[Collected data entries]
::::::
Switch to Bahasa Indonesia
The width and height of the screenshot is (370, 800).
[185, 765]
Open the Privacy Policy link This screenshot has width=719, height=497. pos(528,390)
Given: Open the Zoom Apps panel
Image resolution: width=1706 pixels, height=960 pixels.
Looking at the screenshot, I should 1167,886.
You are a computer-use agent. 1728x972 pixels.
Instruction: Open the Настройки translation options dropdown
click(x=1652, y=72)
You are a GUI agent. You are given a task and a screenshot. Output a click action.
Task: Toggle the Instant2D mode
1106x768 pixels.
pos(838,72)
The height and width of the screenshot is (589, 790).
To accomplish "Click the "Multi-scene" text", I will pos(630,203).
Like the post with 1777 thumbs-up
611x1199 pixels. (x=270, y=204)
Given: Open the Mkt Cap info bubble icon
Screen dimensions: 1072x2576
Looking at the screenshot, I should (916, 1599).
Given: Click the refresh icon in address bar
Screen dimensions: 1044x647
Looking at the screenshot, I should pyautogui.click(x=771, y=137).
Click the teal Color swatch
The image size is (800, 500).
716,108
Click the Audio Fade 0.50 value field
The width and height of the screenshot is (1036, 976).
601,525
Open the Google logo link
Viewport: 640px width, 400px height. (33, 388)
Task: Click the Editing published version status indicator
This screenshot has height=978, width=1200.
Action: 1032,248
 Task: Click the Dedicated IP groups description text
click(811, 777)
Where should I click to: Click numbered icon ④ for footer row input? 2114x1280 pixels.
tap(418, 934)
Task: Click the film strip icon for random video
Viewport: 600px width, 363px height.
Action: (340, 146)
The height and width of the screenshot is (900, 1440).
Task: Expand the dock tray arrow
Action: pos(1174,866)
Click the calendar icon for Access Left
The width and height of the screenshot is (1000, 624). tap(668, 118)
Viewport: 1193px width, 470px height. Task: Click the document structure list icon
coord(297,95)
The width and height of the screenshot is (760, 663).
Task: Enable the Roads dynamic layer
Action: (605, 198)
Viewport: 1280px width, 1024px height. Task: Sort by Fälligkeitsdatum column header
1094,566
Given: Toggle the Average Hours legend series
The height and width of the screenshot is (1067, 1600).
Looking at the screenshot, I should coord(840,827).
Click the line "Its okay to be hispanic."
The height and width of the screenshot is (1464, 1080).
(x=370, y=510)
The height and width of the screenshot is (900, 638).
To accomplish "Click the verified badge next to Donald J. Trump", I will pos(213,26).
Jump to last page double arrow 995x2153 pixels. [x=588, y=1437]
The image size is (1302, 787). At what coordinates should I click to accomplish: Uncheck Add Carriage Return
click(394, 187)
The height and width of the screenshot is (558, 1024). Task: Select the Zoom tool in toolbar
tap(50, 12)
::::::
▸ Work required:
Repeat back the data above, exact to the last character.

▸ Solution to the exercise:
Switch to Bahasa Indonesia
The width and height of the screenshot is (370, 800).
[185, 765]
Open the Privacy Policy link This screenshot has width=719, height=497. pos(528,390)
Given: Open the Zoom Apps panel
Image resolution: width=1706 pixels, height=960 pixels.
Looking at the screenshot, I should 1167,886.
You are a computer-use agent. 1728x972 pixels.
Instruction: Open the Настройки translation options dropdown
click(x=1652, y=72)
You are a GUI agent. You are given a task and a screenshot. Output a click action.
Task: Toggle the Instant2D mode
1106x768 pixels.
pos(838,72)
The height and width of the screenshot is (589, 790).
To accomplish "Click the "Multi-scene" text", I will pos(630,203).
Like the post with 1777 thumbs-up
611x1199 pixels. (x=270, y=204)
Given: Open the Mkt Cap info bubble icon
Screen dimensions: 1072x2576
Looking at the screenshot, I should (916, 1599).
Given: Click the refresh icon in address bar
Screen dimensions: 1044x647
Looking at the screenshot, I should pyautogui.click(x=771, y=137).
Click the teal Color swatch
The image size is (800, 500).
716,108
Click the Audio Fade 0.50 value field
The width and height of the screenshot is (1036, 976).
601,525
Open the Google logo link
Viewport: 640px width, 400px height. (33, 388)
Task: Click the Editing published version status indicator
This screenshot has height=978, width=1200.
Action: 1032,248
 Task: Click the Dedicated IP groups description text
click(811, 777)
Where should I click to: Click numbered icon ④ for footer row input? 2114x1280 pixels.
tap(418, 934)
Task: Click the film strip icon for random video
Viewport: 600px width, 363px height.
Action: (340, 146)
The height and width of the screenshot is (900, 1440).
Task: Expand the dock tray arrow
Action: pos(1174,866)
Click the calendar icon for Access Left
The width and height of the screenshot is (1000, 624). tap(668, 118)
Viewport: 1193px width, 470px height. Task: Click the document structure list icon
coord(297,95)
The width and height of the screenshot is (760, 663).
Task: Enable the Roads dynamic layer
Action: (605, 198)
Viewport: 1280px width, 1024px height. Task: Sort by Fälligkeitsdatum column header
1094,566
Given: Toggle the Average Hours legend series
The height and width of the screenshot is (1067, 1600).
Looking at the screenshot, I should coord(840,827).
Click the line "Its okay to be hispanic."
The height and width of the screenshot is (1464, 1080).
(x=370, y=510)
The height and width of the screenshot is (900, 638).
To accomplish "Click the verified badge next to Donald J. Trump", I will pos(213,26).
Jump to last page double arrow 995x2153 pixels. [x=588, y=1437]
The image size is (1302, 787). At what coordinates should I click to accomplish: Uncheck Add Carriage Return
click(394, 187)
The height and width of the screenshot is (558, 1024). Task: Select the Zoom tool in toolbar
tap(50, 12)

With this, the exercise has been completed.